Several speakers at Sunday’s Achiezer Jewish Healthcare Conference & Expo agreed on this point: When dealing with a loved one’s serious illness, don’t face it alone. Get help.
And act to get Medicaid coverage, because otherwise the costs can be unsustainable.
Elder law attorney Ronald Spirn said at a session on “Medicaid, Asset Protection and Estate Planning” that almost anyone can qualify for Medicaid, “even with a million dollar house and $200,000 in savings,” and that even long-term care insurance won’t always cover essential costs.
When clients express skepiticsm about Medicaid rules —they tell him that they heard such-and-such online at the supermarket, or from a friend at shul — he tells them, “This is what the law provides. If you don’t want to do it, gezunt-a-hait.
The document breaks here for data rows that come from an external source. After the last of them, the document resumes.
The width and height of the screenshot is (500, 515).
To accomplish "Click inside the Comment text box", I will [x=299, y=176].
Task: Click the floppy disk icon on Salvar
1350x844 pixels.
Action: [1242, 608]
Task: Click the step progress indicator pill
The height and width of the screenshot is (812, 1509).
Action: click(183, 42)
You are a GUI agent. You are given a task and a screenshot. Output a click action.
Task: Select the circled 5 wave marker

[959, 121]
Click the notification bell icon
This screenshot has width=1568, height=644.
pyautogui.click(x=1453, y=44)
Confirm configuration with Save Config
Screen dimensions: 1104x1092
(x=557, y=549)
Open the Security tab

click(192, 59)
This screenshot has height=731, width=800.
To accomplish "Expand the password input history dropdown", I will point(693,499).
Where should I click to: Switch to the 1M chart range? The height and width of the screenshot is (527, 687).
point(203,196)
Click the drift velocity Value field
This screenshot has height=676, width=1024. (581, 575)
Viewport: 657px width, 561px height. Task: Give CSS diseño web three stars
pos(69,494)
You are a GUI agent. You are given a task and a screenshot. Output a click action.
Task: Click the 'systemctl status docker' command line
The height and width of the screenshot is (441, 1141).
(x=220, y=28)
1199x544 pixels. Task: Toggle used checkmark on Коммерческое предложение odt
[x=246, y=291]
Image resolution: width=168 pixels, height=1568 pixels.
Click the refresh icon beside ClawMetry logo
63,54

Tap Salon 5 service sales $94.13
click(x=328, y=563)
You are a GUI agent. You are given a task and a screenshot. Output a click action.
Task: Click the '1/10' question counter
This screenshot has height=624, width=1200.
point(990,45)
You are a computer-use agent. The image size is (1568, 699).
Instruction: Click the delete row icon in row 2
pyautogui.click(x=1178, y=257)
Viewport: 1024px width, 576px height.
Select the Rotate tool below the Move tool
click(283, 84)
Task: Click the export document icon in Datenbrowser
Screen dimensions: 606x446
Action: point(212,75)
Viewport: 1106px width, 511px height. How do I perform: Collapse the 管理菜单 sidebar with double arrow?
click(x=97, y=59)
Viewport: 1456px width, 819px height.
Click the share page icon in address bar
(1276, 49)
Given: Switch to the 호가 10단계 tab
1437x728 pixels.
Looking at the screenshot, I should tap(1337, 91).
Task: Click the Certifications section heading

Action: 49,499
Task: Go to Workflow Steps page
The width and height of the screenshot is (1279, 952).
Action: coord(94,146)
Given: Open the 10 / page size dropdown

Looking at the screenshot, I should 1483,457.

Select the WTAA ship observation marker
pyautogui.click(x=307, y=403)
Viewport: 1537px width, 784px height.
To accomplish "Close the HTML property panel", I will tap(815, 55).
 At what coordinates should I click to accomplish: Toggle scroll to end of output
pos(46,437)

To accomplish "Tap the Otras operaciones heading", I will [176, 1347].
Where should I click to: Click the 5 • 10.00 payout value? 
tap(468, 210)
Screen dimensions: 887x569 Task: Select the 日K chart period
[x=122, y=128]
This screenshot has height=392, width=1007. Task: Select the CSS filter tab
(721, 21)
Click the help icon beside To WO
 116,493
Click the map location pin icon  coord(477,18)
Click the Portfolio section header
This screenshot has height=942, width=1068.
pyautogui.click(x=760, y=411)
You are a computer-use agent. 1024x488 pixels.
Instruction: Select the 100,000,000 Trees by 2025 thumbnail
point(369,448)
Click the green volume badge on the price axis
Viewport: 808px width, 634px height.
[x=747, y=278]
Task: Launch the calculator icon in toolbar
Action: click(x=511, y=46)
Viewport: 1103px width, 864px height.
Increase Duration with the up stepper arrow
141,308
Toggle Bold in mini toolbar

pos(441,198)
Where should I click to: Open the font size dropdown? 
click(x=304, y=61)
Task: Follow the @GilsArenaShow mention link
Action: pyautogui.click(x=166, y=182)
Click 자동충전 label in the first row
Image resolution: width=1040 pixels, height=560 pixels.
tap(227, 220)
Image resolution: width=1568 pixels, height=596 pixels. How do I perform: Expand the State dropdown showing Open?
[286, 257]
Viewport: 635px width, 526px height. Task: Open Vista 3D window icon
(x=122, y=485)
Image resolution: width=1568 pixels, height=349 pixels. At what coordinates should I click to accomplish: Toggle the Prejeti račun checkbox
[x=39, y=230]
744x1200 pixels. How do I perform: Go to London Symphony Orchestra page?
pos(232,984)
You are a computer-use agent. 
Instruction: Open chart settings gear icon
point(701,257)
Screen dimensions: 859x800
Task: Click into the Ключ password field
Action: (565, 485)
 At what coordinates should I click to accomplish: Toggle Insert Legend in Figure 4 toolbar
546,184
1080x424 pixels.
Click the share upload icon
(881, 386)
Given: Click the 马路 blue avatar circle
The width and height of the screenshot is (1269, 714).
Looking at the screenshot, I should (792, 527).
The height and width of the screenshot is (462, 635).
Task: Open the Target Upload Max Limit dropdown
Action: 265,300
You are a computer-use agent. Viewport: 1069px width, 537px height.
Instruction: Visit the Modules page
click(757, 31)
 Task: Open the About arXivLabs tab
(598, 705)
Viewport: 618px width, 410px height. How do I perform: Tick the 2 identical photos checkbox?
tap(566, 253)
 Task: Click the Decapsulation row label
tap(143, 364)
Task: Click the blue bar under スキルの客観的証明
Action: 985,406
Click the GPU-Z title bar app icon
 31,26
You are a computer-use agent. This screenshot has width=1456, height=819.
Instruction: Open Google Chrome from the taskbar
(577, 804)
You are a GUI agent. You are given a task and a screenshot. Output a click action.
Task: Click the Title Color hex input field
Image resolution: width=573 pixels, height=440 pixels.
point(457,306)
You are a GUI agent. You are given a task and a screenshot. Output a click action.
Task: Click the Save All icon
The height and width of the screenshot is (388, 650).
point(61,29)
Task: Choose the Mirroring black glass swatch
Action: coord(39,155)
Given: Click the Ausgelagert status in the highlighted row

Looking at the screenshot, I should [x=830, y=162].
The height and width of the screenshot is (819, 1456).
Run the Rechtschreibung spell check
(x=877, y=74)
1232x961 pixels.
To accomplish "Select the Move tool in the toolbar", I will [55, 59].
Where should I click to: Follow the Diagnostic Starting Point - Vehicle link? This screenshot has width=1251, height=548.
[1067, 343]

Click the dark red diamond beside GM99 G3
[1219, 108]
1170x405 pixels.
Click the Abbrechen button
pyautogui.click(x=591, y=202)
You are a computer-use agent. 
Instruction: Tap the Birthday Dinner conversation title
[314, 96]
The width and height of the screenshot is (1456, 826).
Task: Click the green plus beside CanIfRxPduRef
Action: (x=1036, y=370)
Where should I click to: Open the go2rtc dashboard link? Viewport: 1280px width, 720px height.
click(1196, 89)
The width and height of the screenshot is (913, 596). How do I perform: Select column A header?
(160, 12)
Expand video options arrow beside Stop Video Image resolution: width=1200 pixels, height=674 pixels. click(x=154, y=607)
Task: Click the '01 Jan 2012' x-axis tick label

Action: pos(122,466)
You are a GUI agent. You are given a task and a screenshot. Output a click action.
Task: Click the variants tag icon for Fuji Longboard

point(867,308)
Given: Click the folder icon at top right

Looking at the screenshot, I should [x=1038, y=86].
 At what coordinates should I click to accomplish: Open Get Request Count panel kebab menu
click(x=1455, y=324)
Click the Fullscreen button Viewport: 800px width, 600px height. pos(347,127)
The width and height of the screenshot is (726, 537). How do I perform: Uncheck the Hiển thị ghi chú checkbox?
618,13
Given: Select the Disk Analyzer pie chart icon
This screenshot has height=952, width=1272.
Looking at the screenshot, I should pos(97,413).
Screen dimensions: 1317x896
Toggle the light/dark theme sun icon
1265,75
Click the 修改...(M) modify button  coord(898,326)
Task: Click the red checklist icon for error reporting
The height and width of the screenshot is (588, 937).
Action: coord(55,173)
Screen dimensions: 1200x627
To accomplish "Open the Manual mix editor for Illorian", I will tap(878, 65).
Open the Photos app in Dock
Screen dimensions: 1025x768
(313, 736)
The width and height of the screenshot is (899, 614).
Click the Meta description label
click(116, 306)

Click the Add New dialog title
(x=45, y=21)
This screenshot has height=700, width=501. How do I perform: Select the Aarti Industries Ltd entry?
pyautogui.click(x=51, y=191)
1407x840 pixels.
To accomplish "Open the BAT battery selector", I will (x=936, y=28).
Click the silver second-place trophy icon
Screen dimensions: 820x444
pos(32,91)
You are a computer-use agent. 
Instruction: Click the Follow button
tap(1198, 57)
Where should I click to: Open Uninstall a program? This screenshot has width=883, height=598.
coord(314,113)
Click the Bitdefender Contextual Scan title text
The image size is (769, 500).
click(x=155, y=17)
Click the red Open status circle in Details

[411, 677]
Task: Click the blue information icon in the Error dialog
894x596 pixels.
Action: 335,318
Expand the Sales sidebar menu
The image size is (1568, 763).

Spend your yerusha, spend your money and then, guess what, when all your money’s gone you’ll have to go on Medicaid anyway.”
At a panel discussion on dementia and Alzheimer’s, Hennie Friedman, RN, spoke of her ailing husband and emphasized, “You’re going to need to get Medicaid.” Organizations and elder law attorneys are helpful resources in maneuvering through bureaucratic obstacles, she said.
At a session on “End of Life: Halachic and practical considerations,” Rabbi Ashie Schreier of the Young Israel of Forest Hills said “Medicaid is really crucial because the costs of home care — really all medical care — can certainly add up.”
Friedman described how no one took her early concerns about her husband’s condition seriously.
“Nobody saw what I saw,” she said. “Only a spouse can pick up little small things because we understand what’s normal.” She wrote a book, “The Unexpected Journey,” about her ongoing experience.
“Trust yourself,” Friedman continued. “If you feel that something is wrong, even if nobody else sees it, it’s OK. Keep going on doing what your heart tells you to do to get the right diagnosis.”
In looking for a doctor, remember that “everyone’s a specicialist” these days, and “if you’re worried about someone’s memory, and the possibility of dimentia, it’s important to find a doctor who specializes in memory disorders,” she said.
“Take care of yourself [and] learn to ask for help. Dealing with dimentia is not something one person can do by themselves. It takes an entire team.”
Accompanying her on the panel was Luca Giliberto, MD, PhD, who practices neurology at Northwell Health and conducts clinical trials at the Feinstein Institute’s Litwin-Zucker Center for Alzheimer’s Disease and Memory Disorders.
“Elderly people are more and more aware of memory problems and they want to be tested, but they’re not,” he said. “We fail in that.”
He reminded his audience that “medications don’t cure the disease,” and that most trials have — thus far — been unsuccessful. It is helpful to do cardio-vascular exercise “and exercise your brain,” he said.
Speaking on “My Parents, My Children, Myself: A Delicate Balacing Act,” David Pelcovitz, PhD, said that “this generation has the mitzvah of kibud av v’em longer than any generation in history — and both the cost of it, and the benefits of it.”
An unexpected positive when dealing with an ailing elderly parent is that “you get to spend time with them in a way you didn’t when you were much younger.”
But the challenge is not one best undertaken alone, and it’s important to ask for help — which has the ancillary benefit of helping the person you’re asking to help you.
“Study after study shows that when you ask someone to help you, and they help you, you are literally prolonging their lives,” Pelcovitz said. “And you’re leading to higher levels of happiness in that person.”
He said it would be ideal to have a partner or friend you’d be comfortable calling at 3 in the morning, to know that there’s always someone you can turn to when you are in your distress.
He spoke of standing at the bottom of a hill.
“If you’re alone you see the hill as very steep; if you have somebody at your side the hill looks less steep,” he said.